**WHAT YOU ARE ASKED TO DO**
Starting with the line that contains "Screen dimensions: 1504x812" and stopping after the line that contains "Switch to pie", return each line below exactly as written, with no others.
────────────────────
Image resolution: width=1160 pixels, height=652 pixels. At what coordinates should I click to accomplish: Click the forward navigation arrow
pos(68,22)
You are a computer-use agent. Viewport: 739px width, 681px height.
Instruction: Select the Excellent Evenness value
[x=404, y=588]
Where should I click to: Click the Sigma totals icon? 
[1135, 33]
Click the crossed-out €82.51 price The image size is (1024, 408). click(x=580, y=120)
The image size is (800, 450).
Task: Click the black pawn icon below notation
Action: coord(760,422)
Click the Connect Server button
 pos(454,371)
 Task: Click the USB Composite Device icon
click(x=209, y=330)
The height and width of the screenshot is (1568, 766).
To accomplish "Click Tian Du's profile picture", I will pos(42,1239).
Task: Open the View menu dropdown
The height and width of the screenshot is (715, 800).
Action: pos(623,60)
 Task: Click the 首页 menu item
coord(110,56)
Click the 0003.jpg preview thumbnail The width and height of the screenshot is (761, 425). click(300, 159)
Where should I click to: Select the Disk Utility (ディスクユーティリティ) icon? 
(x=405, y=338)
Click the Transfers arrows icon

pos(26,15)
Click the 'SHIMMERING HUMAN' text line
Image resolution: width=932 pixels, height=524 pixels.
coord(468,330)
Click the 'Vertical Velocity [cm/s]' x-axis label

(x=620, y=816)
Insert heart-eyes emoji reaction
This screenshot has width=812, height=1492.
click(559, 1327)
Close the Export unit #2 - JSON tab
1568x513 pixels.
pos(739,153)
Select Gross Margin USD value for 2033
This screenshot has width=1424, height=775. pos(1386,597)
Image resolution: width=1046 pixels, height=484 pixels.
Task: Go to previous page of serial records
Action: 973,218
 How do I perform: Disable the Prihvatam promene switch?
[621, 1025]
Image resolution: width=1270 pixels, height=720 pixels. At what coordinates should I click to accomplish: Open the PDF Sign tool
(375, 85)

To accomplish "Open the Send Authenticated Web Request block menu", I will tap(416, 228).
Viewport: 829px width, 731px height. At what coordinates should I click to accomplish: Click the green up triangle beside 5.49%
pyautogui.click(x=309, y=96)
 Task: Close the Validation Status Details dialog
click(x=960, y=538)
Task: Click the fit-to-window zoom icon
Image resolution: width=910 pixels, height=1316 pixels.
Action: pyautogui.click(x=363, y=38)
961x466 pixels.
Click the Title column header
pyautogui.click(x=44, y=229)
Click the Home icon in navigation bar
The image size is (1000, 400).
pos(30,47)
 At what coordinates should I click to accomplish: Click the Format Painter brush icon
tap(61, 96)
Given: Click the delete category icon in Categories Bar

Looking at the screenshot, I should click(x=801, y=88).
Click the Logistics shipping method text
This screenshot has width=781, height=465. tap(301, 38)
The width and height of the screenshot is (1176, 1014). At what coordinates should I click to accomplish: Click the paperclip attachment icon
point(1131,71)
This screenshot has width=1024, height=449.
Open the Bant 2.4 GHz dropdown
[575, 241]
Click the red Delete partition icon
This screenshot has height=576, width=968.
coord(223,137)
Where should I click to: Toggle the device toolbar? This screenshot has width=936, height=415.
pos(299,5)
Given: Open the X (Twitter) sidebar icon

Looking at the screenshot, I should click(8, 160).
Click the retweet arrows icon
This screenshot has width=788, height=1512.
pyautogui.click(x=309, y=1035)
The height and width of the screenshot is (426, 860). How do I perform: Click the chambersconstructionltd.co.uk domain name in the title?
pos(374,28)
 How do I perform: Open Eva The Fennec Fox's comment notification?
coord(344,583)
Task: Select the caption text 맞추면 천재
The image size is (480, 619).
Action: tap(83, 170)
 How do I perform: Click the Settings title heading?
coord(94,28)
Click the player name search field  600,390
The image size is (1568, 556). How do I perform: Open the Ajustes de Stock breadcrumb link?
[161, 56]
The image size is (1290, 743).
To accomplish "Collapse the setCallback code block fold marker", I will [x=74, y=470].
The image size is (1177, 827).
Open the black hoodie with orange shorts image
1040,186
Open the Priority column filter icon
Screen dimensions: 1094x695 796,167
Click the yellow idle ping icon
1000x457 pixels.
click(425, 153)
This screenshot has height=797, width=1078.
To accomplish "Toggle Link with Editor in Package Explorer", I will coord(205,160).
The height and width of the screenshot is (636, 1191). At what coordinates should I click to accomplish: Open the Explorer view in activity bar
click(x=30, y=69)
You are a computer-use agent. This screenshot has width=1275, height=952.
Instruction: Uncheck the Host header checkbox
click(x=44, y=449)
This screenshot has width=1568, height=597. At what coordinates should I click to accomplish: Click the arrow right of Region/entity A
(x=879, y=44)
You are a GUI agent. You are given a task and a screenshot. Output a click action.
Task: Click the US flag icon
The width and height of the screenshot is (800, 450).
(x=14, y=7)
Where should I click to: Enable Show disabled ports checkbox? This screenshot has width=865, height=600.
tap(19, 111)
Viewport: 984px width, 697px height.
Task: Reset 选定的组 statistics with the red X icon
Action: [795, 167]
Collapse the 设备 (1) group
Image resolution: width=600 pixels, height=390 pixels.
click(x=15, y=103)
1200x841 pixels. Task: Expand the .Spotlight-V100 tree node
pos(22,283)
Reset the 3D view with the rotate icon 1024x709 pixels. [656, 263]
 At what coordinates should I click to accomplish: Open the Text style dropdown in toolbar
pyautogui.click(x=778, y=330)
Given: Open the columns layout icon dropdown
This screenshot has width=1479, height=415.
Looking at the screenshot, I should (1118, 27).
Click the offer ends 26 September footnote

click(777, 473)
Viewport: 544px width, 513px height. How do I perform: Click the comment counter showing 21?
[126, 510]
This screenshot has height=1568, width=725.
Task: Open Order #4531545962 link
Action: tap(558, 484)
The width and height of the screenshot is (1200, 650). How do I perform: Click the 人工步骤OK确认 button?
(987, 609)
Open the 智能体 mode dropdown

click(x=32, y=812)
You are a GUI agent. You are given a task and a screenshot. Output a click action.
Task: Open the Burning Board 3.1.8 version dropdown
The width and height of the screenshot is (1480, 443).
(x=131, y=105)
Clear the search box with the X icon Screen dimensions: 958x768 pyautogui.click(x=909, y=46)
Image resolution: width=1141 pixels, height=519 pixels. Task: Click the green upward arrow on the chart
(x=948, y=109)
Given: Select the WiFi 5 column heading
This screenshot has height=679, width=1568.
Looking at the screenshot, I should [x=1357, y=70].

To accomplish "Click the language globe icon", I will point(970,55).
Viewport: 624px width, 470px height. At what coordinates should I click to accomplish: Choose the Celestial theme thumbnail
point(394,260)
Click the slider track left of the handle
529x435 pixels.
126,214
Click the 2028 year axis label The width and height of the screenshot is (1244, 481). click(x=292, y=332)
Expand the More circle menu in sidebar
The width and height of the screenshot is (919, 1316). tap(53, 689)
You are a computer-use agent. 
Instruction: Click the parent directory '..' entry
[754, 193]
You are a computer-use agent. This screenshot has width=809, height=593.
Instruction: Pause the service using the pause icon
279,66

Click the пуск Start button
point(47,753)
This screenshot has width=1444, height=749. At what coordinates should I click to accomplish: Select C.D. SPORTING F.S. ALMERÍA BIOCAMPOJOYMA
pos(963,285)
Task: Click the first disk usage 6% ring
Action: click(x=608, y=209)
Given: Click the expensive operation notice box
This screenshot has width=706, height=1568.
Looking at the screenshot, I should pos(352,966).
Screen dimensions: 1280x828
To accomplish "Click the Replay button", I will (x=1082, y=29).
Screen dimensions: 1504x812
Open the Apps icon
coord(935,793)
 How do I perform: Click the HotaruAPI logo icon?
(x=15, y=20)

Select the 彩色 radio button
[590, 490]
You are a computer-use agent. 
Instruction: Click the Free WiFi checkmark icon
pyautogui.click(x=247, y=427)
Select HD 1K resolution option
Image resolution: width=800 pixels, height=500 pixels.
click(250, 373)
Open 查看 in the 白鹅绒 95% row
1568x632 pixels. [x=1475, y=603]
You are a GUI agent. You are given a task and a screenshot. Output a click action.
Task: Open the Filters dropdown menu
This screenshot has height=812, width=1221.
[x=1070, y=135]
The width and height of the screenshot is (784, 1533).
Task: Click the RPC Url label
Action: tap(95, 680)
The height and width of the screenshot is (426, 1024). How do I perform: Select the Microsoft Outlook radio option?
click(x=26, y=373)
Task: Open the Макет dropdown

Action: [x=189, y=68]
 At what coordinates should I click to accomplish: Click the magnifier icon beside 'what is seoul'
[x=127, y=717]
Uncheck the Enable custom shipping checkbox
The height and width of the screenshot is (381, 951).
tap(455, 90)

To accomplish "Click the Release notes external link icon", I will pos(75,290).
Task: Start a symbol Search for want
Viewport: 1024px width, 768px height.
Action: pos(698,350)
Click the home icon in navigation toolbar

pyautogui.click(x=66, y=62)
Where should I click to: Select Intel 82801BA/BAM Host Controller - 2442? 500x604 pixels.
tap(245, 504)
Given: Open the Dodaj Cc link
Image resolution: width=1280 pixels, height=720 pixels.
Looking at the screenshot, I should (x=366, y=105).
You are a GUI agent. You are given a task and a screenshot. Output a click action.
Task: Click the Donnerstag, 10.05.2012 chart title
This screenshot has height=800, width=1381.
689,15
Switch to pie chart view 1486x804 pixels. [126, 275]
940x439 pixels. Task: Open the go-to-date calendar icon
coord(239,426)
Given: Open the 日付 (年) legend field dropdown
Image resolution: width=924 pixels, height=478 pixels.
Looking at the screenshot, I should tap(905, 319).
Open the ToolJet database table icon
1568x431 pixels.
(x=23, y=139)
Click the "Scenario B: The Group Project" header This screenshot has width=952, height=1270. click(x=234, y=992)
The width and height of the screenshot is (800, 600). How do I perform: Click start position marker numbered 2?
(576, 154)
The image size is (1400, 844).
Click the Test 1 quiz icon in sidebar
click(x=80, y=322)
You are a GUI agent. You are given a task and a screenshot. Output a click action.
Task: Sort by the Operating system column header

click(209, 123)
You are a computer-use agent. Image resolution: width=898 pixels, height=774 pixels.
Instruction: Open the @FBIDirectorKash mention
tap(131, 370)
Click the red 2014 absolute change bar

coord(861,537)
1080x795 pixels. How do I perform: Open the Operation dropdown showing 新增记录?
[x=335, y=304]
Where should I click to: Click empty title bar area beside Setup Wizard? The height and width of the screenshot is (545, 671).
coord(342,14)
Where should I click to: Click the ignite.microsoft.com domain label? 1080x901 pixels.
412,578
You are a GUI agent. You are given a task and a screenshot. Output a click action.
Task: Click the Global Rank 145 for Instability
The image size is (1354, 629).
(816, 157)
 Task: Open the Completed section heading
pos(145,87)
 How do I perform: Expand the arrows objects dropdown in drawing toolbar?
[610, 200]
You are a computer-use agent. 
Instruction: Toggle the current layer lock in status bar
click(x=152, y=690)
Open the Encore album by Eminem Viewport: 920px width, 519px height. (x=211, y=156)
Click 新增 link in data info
────────────────────
**SOLUTION TO THIS PROBLEM**
Screen dimensions: 1504x812
Open the Apps icon
coord(935,793)
 How do I perform: Click the HotaruAPI logo icon?
(x=15, y=20)

Select the 彩色 radio button
[590, 490]
You are a computer-use agent. 
Instruction: Click the Free WiFi checkmark icon
pyautogui.click(x=247, y=427)
Select HD 1K resolution option
Image resolution: width=800 pixels, height=500 pixels.
click(250, 373)
Open 查看 in the 白鹅绒 95% row
1568x632 pixels. [x=1475, y=603]
You are a GUI agent. You are given a task and a screenshot. Output a click action.
Task: Open the Filters dropdown menu
This screenshot has height=812, width=1221.
[x=1070, y=135]
The width and height of the screenshot is (784, 1533).
Task: Click the RPC Url label
Action: tap(95, 680)
The height and width of the screenshot is (426, 1024). How do I perform: Select the Microsoft Outlook radio option?
click(x=26, y=373)
Task: Open the Макет dropdown

Action: [x=189, y=68]
 At what coordinates should I click to accomplish: Click the magnifier icon beside 'what is seoul'
[x=127, y=717]
Uncheck the Enable custom shipping checkbox
The height and width of the screenshot is (381, 951).
tap(455, 90)

To accomplish "Click the Release notes external link icon", I will pos(75,290).
Task: Start a symbol Search for want
Viewport: 1024px width, 768px height.
Action: pos(698,350)
Click the home icon in navigation toolbar

pyautogui.click(x=66, y=62)
Where should I click to: Select Intel 82801BA/BAM Host Controller - 2442? 500x604 pixels.
tap(245, 504)
Given: Open the Dodaj Cc link
Image resolution: width=1280 pixels, height=720 pixels.
Looking at the screenshot, I should (x=366, y=105).
You are a GUI agent. You are given a task and a screenshot. Output a click action.
Task: Click the Donnerstag, 10.05.2012 chart title
This screenshot has height=800, width=1381.
689,15
Switch to pie chart view 1486x804 pixels. [126, 275]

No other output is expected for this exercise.